EXERCISE REQUIREMENTS -> Exactly the lines below starting at the line with "Select 初めてご利用の方 radio button" and ending at the line with "The image size" are wanted, with both ends included. Leave out the pictures and add no other lines.

GIVEN INFORMATION ->
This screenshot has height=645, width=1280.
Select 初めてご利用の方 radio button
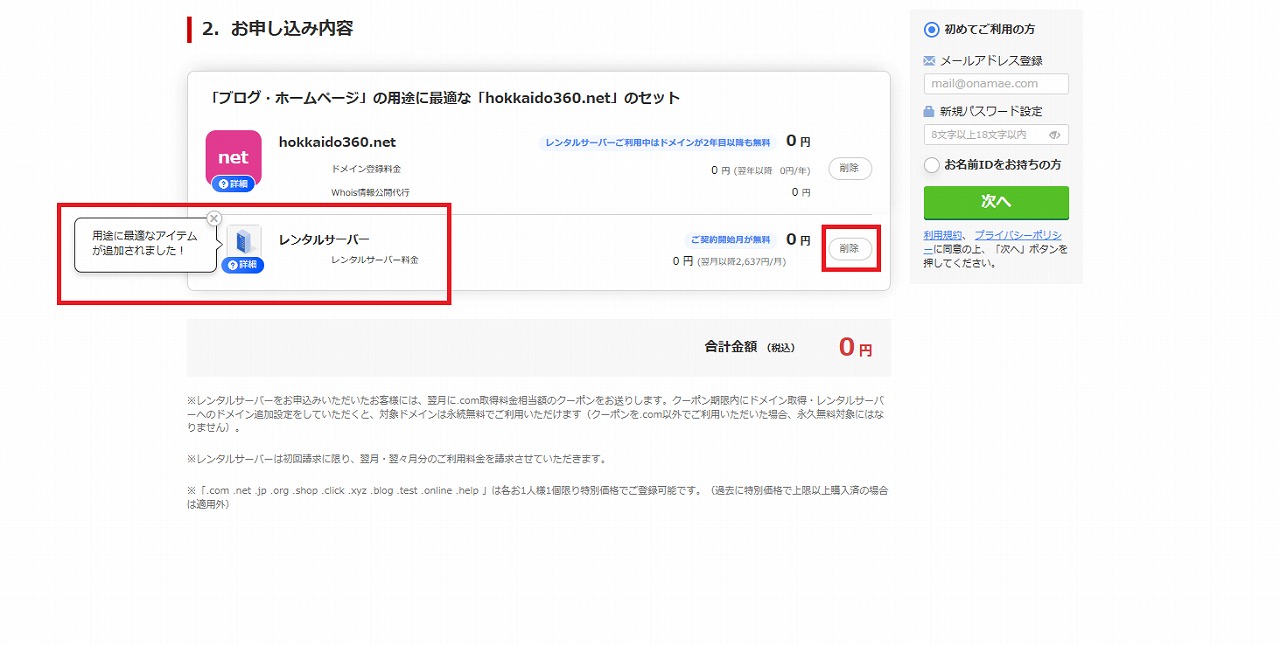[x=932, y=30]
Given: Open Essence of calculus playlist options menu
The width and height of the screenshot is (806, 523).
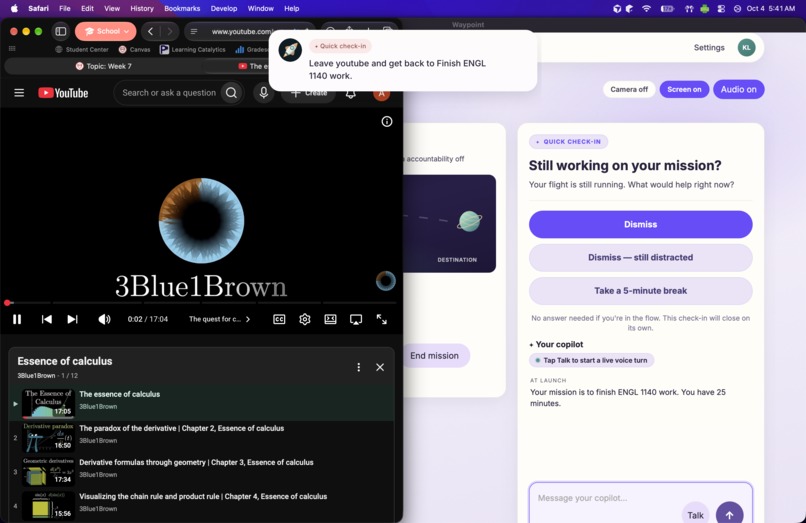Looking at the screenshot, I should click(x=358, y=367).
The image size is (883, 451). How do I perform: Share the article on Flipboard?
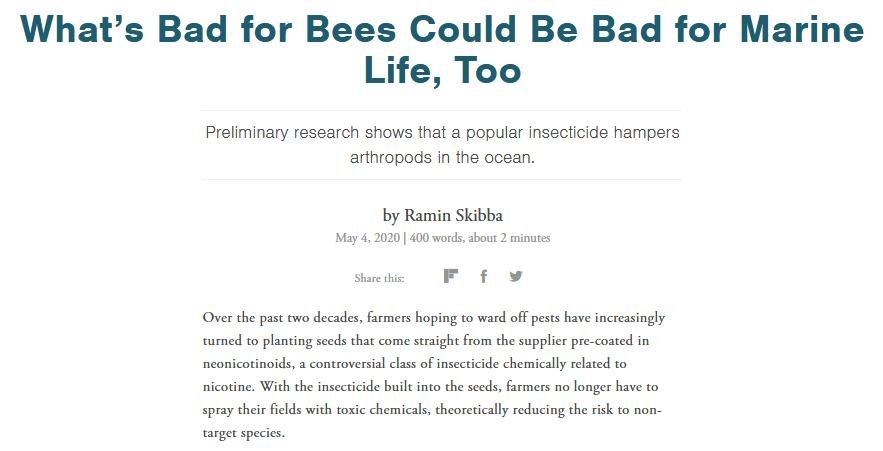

==

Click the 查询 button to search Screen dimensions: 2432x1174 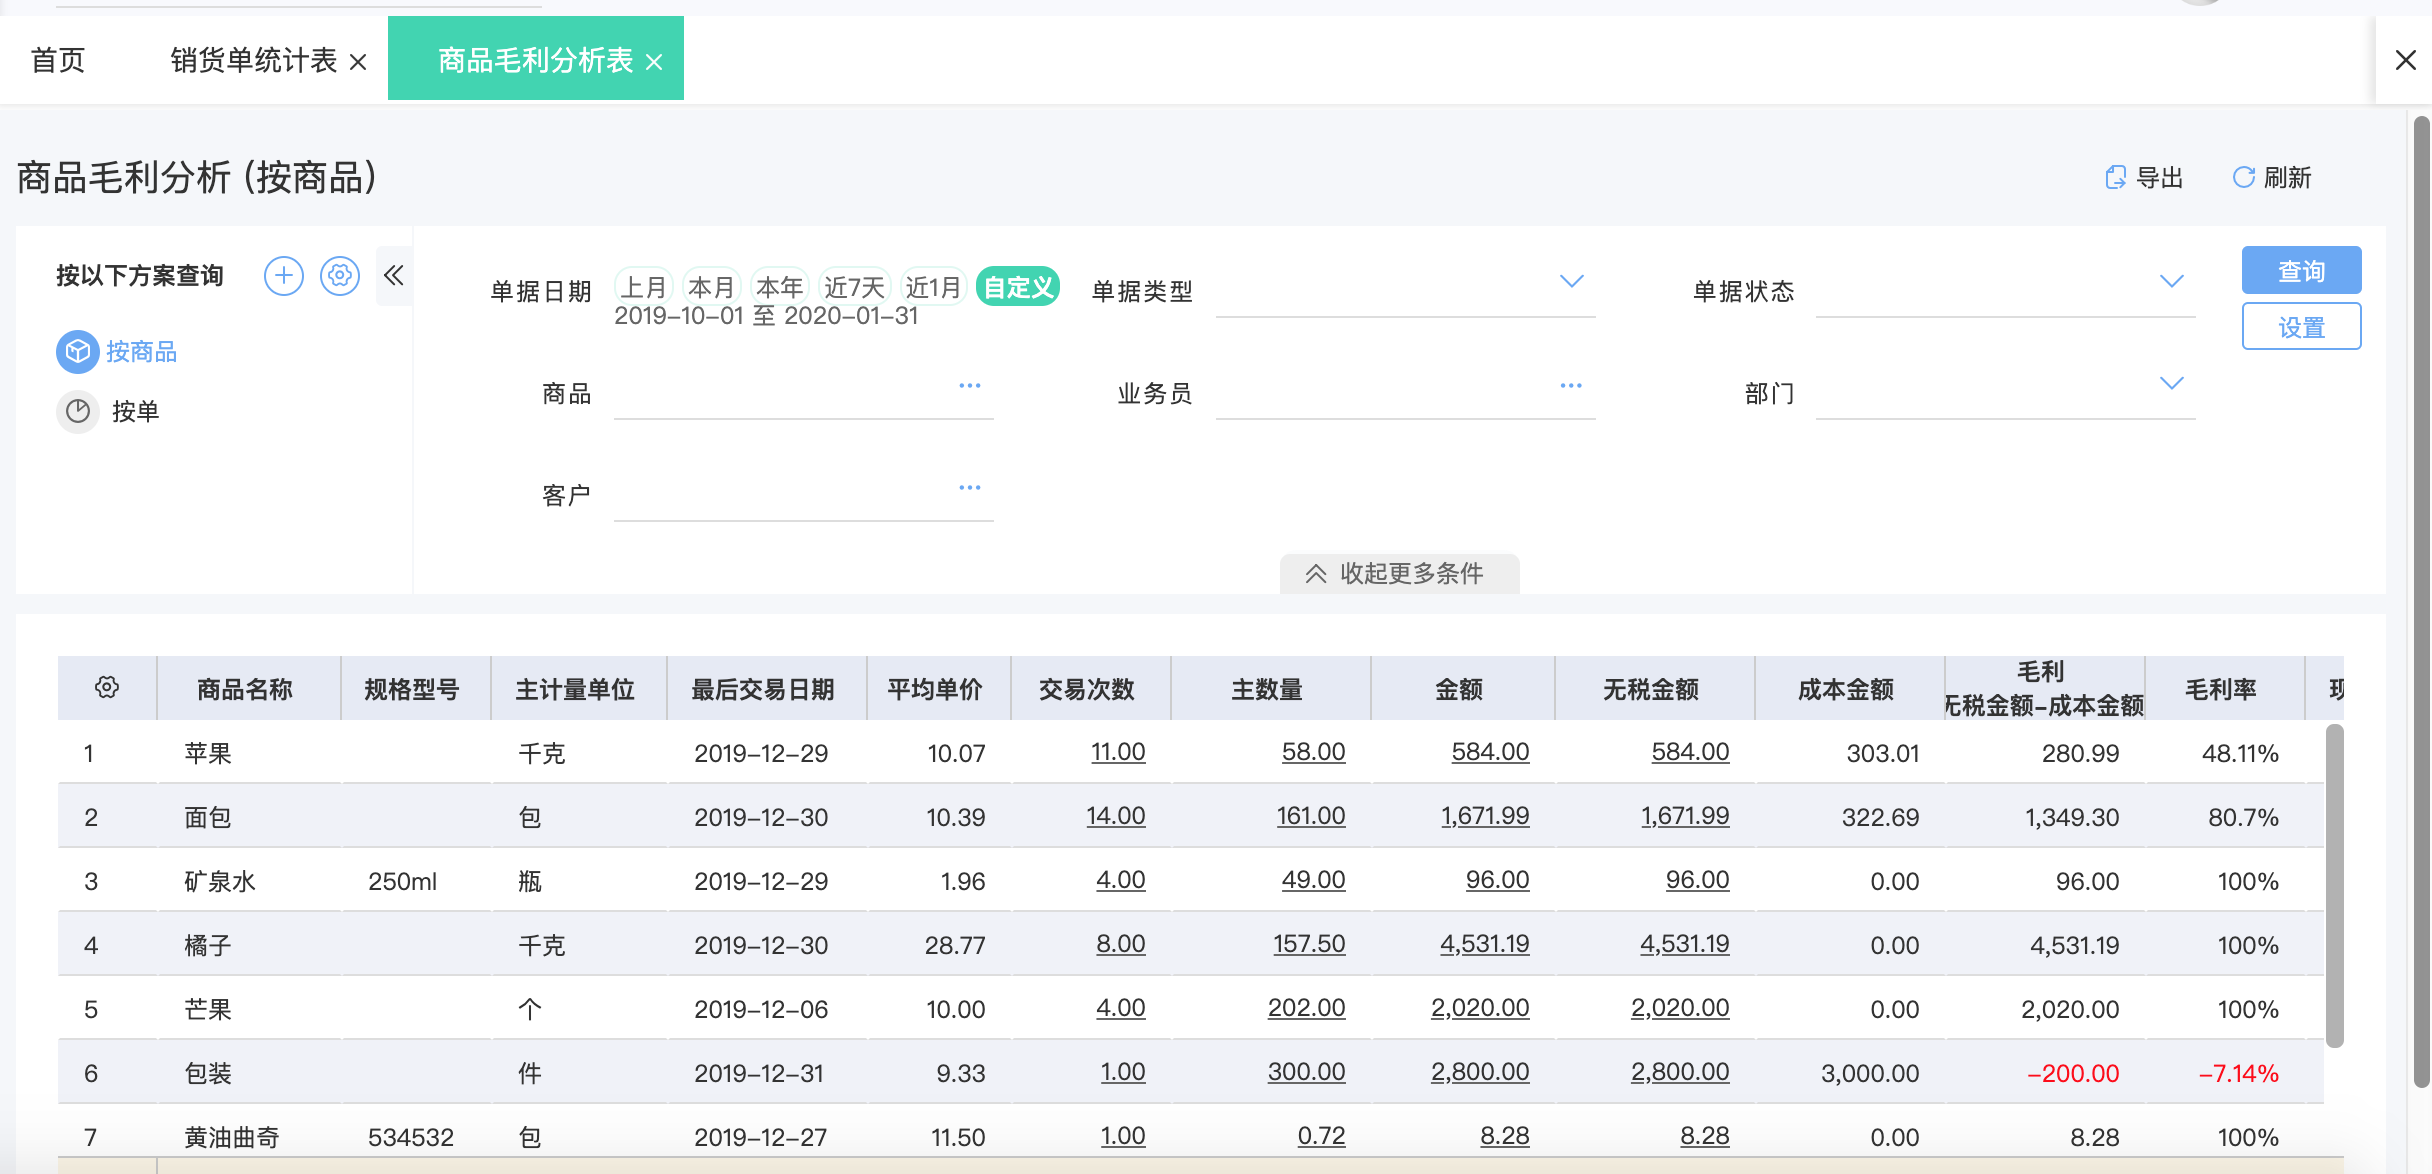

PROBLEM SOLUTION ->
Select 初めてご利用の方 radio button
[x=932, y=30]
Given: Open Essence of calculus playlist options menu
The width and height of the screenshot is (806, 523).
Looking at the screenshot, I should click(x=358, y=367).
The image size is (883, 451). How do I perform: Share the article on Flipboard?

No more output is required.